Rastreabilidade e as exigências do mercado mundial
Discutida na Câmara Setorial da Carne há pelo menos dois anos, a rastreabilidade trata-se da capacidade de investigar o histórico, aplicação ou a localização de um animal ou produto por meio do registro de informações. Na indústria de alimentos, permite rapidamente o resgate das informações do produto e do seu processo de produção. Do campo à mesa do consumidor, garante a segurança alimentar da população.
Dentre os aspectos essenciais estão a identificação numérica dos animais, o registro deles e o vínculo desses dados com sistema que estabeleça conexão de fluxo contínuo das informações. No RS, existem cerca de 13 milhões de bovinos e bubalinos. Pela proposta gaúcha, a tecnologia utilizada será a de RFID - conjunto de identificação compreendido por brinco e botton (com chip).
O gerenciamento, totalmente informatizado, será inserido no Sistema de Defesa Agropecuária (SDA), já em operação no Estado. Digital, deve ser aplicado de forma gradual, com a identificação compulsória da população de bovídeos nascidos no ano, com a meta de alcançar a totalidade do rebanho - em torno de 14 milhões de cabeças - em seis anos. O Estado, visando padronizar e facilitar o acesso aos identificadores individuais, fornecerá o produto conforme a demanda.
Todos os comandos inerentes ao processo de identificação ocorrerão a partir da base de dados (SDA): o pedido de brincos, que automaticamente gera numeração para o agronegócio e pela interface com a fábrica, desencadeia a gravação dos dados. Também fazem parte o registro de nascimentos, mediante a aplicação física do conjunto de identificação, a comunicação das movimentações e a baixa dos animais por abate ou morte.
Tendência global
A rastreabilidade de produtos agropecuários é uma tendência global, em especial a de produtos de origem animal. É considerada ferramenta de fiscalização e de certificação dentro do sistema produtivo. A Organização Internacional de Saúde Animal (OIE) recomenda diretrizes específicas no Código Sanitário de Animais Terrestres. Em uma perspectiva maior, a Organização Mundial do Comércio (OMC) colocou em vigência o Acordo de Medidas Sanitárias e Fitossanitárias (SPS Agreement), destinado a regular o trânsito de produtos agropecuários entre países membros.

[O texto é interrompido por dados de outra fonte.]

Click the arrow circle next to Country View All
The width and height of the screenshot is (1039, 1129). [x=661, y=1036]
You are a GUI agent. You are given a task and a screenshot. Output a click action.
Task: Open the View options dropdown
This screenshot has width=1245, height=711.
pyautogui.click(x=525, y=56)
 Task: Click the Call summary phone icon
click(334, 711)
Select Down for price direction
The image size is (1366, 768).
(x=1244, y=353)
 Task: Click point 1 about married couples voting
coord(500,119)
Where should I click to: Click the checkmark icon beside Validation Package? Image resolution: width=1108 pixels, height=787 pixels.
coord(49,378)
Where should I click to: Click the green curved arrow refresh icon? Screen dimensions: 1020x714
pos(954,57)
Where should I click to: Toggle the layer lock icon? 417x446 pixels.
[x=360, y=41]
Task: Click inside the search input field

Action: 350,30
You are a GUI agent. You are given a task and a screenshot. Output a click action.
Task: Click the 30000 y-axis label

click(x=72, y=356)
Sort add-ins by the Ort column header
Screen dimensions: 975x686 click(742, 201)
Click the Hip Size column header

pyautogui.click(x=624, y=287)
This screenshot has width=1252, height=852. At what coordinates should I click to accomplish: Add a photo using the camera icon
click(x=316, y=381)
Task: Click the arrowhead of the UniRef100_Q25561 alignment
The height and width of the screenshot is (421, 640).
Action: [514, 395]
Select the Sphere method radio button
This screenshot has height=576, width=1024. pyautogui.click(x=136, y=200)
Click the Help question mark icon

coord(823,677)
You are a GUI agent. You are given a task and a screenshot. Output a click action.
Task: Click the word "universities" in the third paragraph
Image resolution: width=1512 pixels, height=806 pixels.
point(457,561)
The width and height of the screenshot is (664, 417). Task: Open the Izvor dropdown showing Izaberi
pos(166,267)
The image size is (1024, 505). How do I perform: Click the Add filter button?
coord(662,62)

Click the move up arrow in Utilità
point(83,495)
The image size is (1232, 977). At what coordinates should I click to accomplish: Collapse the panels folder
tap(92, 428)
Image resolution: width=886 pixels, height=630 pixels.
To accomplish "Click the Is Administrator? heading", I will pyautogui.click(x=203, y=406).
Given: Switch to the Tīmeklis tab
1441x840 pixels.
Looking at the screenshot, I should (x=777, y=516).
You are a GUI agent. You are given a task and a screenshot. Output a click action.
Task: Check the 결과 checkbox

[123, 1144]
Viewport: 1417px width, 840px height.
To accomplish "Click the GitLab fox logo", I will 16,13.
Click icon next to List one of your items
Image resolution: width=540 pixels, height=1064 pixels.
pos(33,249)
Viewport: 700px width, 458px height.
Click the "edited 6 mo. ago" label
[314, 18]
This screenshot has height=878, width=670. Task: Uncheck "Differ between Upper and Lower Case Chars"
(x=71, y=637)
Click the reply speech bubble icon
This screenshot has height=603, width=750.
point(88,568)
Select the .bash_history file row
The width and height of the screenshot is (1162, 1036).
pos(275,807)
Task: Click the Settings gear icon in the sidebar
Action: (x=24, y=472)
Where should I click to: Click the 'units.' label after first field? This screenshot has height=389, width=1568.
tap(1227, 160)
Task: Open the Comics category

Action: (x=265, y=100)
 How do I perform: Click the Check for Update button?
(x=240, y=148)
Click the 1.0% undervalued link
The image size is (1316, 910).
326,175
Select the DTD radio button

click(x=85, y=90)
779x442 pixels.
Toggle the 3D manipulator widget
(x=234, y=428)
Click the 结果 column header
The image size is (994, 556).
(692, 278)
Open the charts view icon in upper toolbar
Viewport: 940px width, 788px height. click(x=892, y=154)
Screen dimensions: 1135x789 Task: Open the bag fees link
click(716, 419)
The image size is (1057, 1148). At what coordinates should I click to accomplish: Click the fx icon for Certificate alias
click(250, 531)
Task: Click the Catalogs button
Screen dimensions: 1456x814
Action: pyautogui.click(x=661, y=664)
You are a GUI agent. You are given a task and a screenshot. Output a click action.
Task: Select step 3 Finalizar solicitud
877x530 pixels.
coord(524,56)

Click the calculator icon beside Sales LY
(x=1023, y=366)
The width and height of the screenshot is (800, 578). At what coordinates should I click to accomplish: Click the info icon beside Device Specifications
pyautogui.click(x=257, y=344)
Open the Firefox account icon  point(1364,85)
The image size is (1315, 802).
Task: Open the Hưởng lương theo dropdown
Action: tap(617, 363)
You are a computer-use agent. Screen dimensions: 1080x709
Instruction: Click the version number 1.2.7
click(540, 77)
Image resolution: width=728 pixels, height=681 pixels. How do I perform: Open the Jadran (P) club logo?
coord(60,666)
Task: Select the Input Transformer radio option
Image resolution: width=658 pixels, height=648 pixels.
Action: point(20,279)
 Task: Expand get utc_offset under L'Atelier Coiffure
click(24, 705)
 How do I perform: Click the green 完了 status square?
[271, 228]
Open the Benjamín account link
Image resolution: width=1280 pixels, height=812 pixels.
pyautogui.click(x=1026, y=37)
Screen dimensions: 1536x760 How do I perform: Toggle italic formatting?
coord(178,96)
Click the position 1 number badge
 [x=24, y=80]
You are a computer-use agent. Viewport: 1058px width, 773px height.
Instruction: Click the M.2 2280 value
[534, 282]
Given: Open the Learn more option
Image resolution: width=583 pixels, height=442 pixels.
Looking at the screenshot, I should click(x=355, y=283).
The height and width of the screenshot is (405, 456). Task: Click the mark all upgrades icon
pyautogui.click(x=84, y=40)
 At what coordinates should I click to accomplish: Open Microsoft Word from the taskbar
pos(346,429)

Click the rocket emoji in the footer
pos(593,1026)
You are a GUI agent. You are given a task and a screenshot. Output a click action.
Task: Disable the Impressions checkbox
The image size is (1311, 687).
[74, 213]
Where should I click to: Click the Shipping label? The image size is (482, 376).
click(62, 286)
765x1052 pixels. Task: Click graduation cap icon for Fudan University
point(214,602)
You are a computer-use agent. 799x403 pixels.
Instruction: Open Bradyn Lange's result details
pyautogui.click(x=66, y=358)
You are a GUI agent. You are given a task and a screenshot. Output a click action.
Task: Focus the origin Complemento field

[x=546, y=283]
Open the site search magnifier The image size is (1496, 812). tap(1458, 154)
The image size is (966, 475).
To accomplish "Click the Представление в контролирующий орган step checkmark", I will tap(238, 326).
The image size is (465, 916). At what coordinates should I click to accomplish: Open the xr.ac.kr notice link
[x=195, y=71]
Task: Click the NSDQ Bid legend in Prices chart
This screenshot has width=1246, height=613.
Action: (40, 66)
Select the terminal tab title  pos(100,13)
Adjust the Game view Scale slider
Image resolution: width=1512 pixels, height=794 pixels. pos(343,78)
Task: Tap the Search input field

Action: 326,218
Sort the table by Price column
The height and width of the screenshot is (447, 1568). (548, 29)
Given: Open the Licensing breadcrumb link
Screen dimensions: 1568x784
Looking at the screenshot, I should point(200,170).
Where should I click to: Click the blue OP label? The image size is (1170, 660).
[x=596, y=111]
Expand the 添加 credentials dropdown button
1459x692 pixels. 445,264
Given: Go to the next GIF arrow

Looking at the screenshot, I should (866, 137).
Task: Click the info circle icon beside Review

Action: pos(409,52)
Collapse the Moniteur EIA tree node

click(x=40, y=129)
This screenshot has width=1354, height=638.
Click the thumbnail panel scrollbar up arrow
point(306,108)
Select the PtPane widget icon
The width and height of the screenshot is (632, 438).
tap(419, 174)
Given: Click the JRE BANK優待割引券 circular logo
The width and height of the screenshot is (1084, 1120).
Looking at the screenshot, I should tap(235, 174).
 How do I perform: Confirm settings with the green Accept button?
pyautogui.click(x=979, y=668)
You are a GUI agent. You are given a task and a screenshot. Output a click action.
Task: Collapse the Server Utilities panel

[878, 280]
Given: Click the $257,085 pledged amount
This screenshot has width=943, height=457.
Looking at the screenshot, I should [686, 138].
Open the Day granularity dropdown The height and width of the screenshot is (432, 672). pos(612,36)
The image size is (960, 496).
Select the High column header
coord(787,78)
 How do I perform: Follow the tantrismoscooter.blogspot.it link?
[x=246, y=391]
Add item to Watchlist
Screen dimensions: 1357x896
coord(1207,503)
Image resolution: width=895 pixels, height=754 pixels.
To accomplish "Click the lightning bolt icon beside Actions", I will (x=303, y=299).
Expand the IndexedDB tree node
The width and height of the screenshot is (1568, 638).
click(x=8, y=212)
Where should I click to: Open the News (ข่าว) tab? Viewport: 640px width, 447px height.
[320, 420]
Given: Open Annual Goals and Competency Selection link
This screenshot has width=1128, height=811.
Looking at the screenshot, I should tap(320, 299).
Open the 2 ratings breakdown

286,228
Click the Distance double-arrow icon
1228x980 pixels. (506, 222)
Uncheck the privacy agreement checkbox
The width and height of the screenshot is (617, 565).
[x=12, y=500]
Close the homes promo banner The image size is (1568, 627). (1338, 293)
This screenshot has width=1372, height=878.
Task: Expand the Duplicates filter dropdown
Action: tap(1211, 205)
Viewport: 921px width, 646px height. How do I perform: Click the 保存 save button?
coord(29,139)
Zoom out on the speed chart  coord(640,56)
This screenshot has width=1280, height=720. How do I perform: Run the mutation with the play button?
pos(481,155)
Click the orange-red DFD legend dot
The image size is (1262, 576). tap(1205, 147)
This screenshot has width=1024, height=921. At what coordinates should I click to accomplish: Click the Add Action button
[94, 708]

O SPS define os princípios de harmonização de medidas e equivalência entre áreas. Permite que os membros exijam de seus parceiros comerciais medidas sanitárias idênticas ou equivalentes às implantadas em seu território. Caso não haja equivalência, podem ser levantadas barreiras não tarifárias, impedindo o livre trânsito de mercadorias. Em alguns casos, medidas como essa aumentam preços ou mesmo inviabilizam a manutenção de cadeias produtivas em determinadas áreas.
A União Européia recomenda a utilização da rastreabilidade. A região consome boa parte dos produtos de origem animal do Brasil. Parte dos países-membros está adotando de forma compulsória. Reino Unido e a Austrália – esta concorrente direta do Brasil na venda de carne - possuem modelos de rastreabilidade já consolidados.
No Mercosul, cujas economias possuem grande expressão com produtos de origem animal, existe experiências de rastreabilidade compulsórias e não compulsórias. O Brasil, segundo maior exportador mundial de carne, implantou, através da Instrução Normativa MAPA 17/2006, o Serviço Brasileiro de Rastreabilidade da Cadeia Produtiva de Bovinos e Bubalinos (SISBOV), de caráter optativo e voltado para produtores direcionados a mercados externos.
A adesão ao SISBOV, portanto, limita-se ao interesse ou não de acessar o mercado exportador – com pouco impacto no produto para mercado interno. Apenas Santa Catarina optou pela identificação animal compulsória, como um dos pilares da manutenção do status internacional de “livre de febre aftosa sem vacinação”.